New Medieval Literatures

New Medieval Literatures
Author :
Publisher : New Medieval Literatures
Total Pages : 286
Release :
ISBN-10 : 0198187386
ISBN-13 : 9780198187387
Rating : 4/5 (86 Downloads)

Book Synopsis New Medieval Literatures by : Wendy Scase

Download or read book New Medieval Literatures written by Wendy Scase and published by New Medieval Literatures. This book was released on 2001-06-14 with total page 286 pages. Available in PDF, EPUB and Kindle. Book excerpt: New Medieval Literatures is an annual containing the best new interdisciplinary work in medieval textual cultures.

On Essays

On Essays
Author :
Publisher :
Total Pages : 397
Release :
ISBN-10 : 9780198707868
ISBN-13 : 019870786X
Rating : 4/5 (68 Downloads)

Book Synopsis On Essays by : Thomas Karshan

Download or read book On Essays written by Thomas Karshan and published by . This book was released on 2020 with total page 397 pages. Available in PDF, EPUB and Kindle. Book excerpt: Sets out in a new and authoritative way the history of the essay; explains how the essay has come to mean what it does, surveys the widely various incarnations of the form, offers new accounts of major essayists in English, and traces a wide range of significant themes.
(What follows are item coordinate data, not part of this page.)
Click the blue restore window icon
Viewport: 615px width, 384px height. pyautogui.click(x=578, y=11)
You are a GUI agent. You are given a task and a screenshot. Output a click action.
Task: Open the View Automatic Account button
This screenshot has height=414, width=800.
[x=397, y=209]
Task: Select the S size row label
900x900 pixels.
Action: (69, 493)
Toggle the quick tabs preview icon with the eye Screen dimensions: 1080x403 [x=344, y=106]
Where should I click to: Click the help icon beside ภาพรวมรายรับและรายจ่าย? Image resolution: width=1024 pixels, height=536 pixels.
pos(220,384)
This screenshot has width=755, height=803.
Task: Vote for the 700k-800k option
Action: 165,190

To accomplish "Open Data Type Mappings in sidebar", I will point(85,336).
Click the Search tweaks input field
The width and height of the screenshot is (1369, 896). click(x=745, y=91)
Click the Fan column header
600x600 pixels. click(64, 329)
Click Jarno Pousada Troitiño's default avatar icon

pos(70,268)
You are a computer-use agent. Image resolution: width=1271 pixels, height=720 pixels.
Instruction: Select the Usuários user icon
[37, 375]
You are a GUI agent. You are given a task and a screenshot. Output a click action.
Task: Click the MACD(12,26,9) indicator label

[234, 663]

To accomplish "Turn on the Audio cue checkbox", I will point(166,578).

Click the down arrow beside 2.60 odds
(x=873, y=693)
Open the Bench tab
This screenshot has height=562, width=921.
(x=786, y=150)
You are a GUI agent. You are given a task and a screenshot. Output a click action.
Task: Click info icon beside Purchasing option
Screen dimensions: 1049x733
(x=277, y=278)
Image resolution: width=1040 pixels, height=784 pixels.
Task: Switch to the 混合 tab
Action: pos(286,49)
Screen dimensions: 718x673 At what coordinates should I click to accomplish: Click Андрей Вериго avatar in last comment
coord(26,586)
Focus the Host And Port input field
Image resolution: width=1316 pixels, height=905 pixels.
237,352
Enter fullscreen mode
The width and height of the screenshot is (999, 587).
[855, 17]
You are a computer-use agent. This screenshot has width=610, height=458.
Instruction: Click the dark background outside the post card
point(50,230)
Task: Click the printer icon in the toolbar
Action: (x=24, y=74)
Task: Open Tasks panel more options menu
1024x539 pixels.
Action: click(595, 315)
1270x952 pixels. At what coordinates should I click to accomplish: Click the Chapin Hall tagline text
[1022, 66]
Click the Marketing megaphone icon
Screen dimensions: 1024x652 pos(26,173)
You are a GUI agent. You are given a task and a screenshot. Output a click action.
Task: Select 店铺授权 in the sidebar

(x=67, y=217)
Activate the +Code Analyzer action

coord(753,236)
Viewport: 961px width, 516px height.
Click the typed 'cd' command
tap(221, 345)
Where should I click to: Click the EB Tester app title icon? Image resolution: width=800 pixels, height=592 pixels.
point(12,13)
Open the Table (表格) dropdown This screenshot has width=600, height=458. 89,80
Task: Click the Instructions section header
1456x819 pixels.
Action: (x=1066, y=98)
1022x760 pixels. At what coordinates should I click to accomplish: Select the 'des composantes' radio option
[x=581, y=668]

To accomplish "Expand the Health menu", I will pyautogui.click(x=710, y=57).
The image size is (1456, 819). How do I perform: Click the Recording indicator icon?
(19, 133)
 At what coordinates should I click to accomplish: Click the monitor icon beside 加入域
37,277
The Oxford Book of Latin American Essays

The Oxford Book of Latin American Essays
Author :
Publisher : Oxford University Press, USA
Total Pages : 536
Release :
ISBN-10 : UOM:39015039899938
ISBN-13 :
Rating : 4/5 (38 Downloads)

Book Synopsis The Oxford Book of Latin American Essays by : Ilan Stavans

Download or read book The Oxford Book of Latin American Essays written by Ilan Stavans and published by Oxford University Press, USA. This book was released on 1997 with total page 536 pages. Available in PDF, EPUB and Kindle. Book excerpt: An intriguing collection of more than 70 Latin American essays, some never before translated into English, gives us the whole spectrum of concerns that have animated some of the greatest writers of our time--from Andres Bello, Pablo Neruda, and Alfonso Reyes to Carlos Fuentes, Gabriel Garcia Marquez, and Rosario Ferre--an assembly confident, ingenious, aware.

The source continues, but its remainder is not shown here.